Anak-anak ini sering lebih keras dan lebih impulsif, dan tidak melakukannya secara sosial karena cara tubuh mereka mengatasi stres.
Keim menjelaskan bahwa dalam menghadapi stres, gelombang adrenalin di tubuh meningkatkan ingatan visual tapi nada mendengarnya. Jadi, ketika anak yang terpapar kekerasan berada dalam situasi yang penuh tekanan atau merasa terancam, tubuhnya menghalangi apa yang orang lain coba katakan kepadanya, yang bisa membuat isyarat mendengar dari orang dewasa dan guru menjadi sulit.
"Karena adrenalin yang terjadi melalui mereka, ini menghambat kemampuan pro-sosial mereka," kata Keim.
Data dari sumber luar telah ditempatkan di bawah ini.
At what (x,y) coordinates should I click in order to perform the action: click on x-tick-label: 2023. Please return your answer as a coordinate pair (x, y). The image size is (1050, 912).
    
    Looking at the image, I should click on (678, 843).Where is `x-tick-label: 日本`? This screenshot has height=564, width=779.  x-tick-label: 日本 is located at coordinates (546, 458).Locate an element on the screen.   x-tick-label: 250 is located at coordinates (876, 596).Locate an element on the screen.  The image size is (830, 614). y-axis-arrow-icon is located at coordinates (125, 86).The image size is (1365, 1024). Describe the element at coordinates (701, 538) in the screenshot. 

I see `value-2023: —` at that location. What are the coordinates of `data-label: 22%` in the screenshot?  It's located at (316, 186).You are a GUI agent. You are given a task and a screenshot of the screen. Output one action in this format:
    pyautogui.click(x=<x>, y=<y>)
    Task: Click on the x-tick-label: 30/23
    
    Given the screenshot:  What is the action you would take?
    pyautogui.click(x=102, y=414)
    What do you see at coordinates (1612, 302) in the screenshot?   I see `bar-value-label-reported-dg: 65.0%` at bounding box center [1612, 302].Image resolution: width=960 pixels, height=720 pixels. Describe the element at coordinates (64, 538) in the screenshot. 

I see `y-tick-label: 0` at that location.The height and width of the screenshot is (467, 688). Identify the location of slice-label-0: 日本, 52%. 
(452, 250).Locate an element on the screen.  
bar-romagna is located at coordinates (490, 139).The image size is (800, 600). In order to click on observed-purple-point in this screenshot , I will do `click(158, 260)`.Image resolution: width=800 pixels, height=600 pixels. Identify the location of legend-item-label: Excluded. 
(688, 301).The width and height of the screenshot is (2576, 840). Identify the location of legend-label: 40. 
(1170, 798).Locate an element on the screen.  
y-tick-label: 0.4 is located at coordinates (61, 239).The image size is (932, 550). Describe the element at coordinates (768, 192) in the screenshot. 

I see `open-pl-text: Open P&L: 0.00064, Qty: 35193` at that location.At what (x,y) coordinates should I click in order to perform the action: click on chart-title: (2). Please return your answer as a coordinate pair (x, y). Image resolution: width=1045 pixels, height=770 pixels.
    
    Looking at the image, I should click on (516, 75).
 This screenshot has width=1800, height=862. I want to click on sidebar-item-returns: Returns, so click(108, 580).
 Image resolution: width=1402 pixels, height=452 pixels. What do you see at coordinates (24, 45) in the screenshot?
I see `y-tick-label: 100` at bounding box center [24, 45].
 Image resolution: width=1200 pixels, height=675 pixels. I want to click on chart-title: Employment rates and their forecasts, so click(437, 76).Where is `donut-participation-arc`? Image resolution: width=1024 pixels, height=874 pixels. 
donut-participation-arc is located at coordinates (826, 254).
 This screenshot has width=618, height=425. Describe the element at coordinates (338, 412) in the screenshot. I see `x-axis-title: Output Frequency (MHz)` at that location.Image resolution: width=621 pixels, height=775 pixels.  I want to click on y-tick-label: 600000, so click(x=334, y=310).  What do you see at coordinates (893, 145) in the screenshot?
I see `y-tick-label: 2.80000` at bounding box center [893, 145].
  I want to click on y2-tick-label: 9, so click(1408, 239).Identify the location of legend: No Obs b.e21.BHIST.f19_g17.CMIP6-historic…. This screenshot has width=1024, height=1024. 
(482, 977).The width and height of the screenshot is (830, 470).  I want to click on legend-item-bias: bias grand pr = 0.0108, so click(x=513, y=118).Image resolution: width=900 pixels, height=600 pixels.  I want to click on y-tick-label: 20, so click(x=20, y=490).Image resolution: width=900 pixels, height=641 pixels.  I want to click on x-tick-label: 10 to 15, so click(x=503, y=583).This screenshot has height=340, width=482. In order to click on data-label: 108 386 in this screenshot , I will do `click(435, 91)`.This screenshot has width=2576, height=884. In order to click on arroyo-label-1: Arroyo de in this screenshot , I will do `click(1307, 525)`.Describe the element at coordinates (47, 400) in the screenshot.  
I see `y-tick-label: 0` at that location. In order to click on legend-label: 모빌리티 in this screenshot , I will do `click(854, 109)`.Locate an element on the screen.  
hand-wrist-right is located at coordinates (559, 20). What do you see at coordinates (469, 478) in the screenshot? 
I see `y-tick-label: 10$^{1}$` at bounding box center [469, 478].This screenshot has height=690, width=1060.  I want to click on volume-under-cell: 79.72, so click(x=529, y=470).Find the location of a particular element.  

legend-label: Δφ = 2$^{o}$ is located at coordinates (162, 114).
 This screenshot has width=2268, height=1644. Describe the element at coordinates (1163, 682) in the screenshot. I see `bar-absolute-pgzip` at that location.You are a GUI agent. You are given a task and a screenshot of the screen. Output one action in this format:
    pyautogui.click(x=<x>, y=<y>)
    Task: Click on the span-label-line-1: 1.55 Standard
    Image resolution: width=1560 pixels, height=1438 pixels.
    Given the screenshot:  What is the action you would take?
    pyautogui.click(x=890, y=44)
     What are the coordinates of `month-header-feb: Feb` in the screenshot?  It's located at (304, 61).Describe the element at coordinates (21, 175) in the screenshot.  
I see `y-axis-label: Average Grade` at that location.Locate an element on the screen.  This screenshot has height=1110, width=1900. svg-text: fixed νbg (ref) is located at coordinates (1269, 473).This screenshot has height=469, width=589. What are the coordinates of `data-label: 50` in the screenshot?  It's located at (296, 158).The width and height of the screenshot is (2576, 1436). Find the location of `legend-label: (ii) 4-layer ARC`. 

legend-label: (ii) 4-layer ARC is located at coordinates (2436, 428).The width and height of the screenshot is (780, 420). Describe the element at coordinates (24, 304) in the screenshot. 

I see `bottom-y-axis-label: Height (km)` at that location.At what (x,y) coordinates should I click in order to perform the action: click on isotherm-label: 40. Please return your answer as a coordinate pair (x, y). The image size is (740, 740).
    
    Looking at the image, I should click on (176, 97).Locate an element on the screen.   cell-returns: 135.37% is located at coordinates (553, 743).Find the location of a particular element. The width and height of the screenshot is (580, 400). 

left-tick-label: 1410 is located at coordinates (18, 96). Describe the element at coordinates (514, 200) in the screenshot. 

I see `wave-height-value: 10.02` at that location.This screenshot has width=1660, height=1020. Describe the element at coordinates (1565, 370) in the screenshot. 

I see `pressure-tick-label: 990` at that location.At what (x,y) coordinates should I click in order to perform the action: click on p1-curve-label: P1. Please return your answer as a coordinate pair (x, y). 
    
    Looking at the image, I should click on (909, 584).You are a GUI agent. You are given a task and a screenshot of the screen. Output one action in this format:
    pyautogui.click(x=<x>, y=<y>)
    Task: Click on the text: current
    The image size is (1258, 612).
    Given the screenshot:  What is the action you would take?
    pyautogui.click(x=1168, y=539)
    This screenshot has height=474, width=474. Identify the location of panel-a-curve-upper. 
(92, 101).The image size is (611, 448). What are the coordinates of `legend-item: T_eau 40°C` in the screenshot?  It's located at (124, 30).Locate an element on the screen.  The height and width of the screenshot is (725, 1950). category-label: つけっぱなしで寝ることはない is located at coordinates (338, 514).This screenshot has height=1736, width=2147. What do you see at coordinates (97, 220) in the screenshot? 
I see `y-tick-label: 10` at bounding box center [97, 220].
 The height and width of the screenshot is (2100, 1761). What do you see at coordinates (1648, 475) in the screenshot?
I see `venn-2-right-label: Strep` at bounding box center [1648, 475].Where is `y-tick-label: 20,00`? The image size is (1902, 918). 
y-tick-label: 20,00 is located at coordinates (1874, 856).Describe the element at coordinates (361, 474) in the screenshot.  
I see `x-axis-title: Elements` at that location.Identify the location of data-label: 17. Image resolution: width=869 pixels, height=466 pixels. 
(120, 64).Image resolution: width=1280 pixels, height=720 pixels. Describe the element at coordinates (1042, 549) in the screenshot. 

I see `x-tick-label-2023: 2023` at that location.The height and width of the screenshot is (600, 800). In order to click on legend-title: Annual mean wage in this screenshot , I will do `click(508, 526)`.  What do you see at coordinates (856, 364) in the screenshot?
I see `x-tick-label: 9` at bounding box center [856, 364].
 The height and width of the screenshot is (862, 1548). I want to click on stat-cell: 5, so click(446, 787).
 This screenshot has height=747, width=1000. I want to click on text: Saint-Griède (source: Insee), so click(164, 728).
Keim, yang turut menulis buku
The Violence of Men
, mengatakan bahwa tentara yang dianugerahi Medali Kehormatan sering dibesarkan di lingkungan yang buruk. Dia percaya bahwa melatih remaja untuk membunuh dalam situasi perang dapat dengan mudah mengubah otak mereka dengan cara yang sama seperti tikus EPFL yang terpapar kekerasan di usia muda. "Mereka disetel secara neurologis untuk melakukan yang terbaik dalam lingkungan seperti itu," katanya. "Saya yakin Anda akan melihat perubahan itu dalam merekrut militer saat mereka selesai dengan kamp pelatihan. Jika rata-rata orang mampu melakukan tindakan kekerasan semacam ini dalam situasi yang tepat, saat tanda-tanda halus pertama keluar, bagaimana kita mengobatinya? " Unlearning Learned Behavior
Banyak anak muda bermasalah dapat menjadi pahlawan perang, Keim mengatakan bahwa olahraga, waktu yang dihabiskan dengan mentor, dan outlet pro-sosial lainnya adalah beberapa cara paling efektif untuk menangani perilaku impulsif.
Dampak terbesar dibuat saat seorang anak belajar mengatur sendiri "tanggapan adrenalnya yang ekstrem" dan ketika mentor mengajarkan non-kekerasan sebagai norma sosial. Ini yang paling efektif, kata Keim, saat keluarga dilibatkan dalam proses dan orang dewasa menuntun anak mereka.
Misalnya, Keim mengatakan bahwa perilaku umum di beberapa bagian di Oakland, California, adalah untuk berkeliling mencari balas dendam saat seorang teman ditembak.
"Sebagian besar kekerasan di masyarakat kita melibatkan orang-orang yang melakukan apa yang ada dalam konteks dan peraturan lingkungan mereka. Menurut mereka, mereka berperilaku cukup normal, "katanya. "Mereka harus diajari bagaimana segala sesuatunya berjalan dan ini bukan perilaku yang bisa diterima. "
Mengenai tindakan kekerasan berskala besar yang direncanakan, seperti penembakan Sandy Hook dan Aurora, Keim mengatakan bahwa orang-orang yang melakukan tindakan ini tampak lebih normal daripada mereka yang bertindak keras karena dorongan hati, namun mereka memiliki satu masalah mendasar : depresi
Karena pria yang menderita depresi mungkin mengekspresikannya melalui kekerasan, Keim berpendapat bahwa merawat pria muda dengan penyakit mental sebelum usia 20 tahun dapat membantu dengan baik. "Penelitian menunjukkan bahwa ketika seseorang kurang depresi, mereka cenderung melakukan perilaku pro-sosial," katanya.